What to work on. Below are the entries. Set down exactly the line containing "Given: Check 'Always" and each line after it.

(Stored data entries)
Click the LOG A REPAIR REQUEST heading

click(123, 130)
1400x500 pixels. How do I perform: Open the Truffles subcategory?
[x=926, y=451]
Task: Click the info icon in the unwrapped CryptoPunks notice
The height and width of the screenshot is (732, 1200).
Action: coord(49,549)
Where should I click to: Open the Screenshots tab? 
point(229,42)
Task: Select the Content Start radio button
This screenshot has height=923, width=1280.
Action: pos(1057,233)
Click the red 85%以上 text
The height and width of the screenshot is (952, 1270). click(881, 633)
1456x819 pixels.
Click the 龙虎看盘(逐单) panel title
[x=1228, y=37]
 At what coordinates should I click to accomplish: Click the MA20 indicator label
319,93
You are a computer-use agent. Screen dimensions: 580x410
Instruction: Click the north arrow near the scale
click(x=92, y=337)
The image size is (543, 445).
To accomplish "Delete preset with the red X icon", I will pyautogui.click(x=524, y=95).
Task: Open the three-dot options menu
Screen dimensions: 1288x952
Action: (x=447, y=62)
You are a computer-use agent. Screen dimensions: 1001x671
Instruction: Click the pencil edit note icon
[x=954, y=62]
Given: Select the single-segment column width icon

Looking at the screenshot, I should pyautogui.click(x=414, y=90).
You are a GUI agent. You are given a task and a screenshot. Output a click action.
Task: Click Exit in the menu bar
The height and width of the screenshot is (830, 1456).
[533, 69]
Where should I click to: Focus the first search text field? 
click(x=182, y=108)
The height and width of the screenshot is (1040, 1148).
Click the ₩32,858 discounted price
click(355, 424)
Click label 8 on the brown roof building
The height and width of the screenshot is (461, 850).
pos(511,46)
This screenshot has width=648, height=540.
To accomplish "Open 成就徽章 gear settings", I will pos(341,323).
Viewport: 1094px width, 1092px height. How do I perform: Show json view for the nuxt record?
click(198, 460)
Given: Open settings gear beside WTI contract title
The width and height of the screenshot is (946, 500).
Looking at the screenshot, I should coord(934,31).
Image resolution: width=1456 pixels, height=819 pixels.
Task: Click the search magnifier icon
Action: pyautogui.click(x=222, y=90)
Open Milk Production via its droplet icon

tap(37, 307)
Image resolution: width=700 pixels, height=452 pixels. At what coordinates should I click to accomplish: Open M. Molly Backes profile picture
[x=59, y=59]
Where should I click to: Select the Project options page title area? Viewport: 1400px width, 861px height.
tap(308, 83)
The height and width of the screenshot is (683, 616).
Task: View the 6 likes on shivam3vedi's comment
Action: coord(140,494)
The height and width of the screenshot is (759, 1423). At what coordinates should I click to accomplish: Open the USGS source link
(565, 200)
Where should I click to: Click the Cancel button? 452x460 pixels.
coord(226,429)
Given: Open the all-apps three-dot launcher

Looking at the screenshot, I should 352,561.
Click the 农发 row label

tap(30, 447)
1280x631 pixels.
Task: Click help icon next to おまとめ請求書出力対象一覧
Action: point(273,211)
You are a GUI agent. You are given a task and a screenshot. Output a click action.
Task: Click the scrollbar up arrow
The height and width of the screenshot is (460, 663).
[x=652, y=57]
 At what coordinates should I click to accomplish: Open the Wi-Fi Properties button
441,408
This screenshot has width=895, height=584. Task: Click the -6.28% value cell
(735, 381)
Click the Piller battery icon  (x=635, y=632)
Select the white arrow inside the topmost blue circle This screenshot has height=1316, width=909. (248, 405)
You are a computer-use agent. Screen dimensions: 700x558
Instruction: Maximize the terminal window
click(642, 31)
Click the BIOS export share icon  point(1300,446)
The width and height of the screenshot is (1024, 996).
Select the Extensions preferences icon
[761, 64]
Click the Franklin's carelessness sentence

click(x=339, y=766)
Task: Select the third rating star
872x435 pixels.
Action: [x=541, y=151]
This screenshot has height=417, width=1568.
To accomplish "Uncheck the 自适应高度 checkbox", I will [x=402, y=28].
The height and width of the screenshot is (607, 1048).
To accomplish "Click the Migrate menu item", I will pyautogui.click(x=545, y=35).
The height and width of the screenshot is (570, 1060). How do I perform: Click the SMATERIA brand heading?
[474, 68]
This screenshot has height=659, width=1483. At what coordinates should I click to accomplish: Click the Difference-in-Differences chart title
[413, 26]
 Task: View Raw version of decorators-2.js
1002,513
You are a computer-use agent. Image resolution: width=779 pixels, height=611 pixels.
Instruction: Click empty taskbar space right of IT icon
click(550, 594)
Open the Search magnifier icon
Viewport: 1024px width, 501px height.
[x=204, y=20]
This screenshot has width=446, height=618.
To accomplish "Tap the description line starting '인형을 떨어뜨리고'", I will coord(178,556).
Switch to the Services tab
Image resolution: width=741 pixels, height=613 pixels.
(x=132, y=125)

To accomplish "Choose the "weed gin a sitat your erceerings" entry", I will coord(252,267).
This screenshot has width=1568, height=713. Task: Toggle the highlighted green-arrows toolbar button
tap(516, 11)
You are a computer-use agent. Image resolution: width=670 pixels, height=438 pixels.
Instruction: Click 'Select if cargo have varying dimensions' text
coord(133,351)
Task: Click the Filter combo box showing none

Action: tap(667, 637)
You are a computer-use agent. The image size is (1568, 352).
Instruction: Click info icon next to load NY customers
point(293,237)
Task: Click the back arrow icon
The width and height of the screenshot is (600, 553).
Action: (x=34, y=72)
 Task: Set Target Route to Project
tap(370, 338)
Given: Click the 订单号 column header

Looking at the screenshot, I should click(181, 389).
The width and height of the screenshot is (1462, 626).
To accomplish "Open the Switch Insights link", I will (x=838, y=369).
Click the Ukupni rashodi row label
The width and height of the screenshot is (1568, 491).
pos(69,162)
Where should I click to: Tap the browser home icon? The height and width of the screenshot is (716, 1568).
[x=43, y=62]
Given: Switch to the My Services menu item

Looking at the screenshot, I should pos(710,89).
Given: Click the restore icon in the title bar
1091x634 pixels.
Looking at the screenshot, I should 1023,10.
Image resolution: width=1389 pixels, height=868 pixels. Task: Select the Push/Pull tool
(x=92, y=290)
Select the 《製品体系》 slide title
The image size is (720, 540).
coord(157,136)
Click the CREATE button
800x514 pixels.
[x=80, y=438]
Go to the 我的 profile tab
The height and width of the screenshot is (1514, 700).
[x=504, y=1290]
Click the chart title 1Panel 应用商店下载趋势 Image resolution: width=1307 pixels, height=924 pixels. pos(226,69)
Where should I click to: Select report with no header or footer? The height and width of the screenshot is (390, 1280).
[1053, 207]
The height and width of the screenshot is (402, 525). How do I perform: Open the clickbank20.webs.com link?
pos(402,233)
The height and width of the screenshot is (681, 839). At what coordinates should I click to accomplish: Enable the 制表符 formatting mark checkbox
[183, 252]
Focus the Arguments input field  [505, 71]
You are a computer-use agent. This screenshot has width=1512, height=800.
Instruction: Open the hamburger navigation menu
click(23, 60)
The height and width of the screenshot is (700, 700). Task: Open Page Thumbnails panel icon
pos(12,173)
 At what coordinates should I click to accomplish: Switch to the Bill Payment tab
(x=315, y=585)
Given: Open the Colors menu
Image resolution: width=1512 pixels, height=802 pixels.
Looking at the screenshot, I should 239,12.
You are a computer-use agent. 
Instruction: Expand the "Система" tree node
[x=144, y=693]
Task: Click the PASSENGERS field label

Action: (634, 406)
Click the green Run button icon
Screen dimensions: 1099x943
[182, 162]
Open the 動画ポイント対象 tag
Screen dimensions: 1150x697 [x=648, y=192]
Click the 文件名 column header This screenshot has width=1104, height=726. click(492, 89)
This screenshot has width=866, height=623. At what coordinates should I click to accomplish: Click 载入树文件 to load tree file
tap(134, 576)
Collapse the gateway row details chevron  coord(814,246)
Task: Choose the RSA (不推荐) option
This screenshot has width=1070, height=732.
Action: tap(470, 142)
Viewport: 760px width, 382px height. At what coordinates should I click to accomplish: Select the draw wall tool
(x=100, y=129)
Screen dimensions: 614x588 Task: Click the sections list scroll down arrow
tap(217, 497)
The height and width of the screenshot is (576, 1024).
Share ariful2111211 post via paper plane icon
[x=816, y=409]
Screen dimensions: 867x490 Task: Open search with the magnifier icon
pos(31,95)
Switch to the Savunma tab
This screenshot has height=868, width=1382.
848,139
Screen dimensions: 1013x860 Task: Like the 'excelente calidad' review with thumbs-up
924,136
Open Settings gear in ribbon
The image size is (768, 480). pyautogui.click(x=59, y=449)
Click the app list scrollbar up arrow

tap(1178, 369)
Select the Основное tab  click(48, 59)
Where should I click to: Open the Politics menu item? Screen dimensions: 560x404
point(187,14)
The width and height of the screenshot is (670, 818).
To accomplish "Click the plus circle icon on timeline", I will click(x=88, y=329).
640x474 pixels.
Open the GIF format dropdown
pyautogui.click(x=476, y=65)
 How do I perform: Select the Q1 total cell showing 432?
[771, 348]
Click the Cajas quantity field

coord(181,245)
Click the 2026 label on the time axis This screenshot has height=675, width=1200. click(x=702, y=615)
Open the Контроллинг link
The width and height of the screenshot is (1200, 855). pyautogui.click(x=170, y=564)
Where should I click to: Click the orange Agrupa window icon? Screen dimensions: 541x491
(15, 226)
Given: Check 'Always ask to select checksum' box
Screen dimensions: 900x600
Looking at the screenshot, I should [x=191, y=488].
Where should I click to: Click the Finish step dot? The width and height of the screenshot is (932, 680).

Exercise solution.
Given: Check 'Always ask to select checksum' box
Screen dimensions: 900x600
Looking at the screenshot, I should [x=191, y=488].
Where should I click to: Click the Finish step dot? The width and height of the screenshot is (932, 680).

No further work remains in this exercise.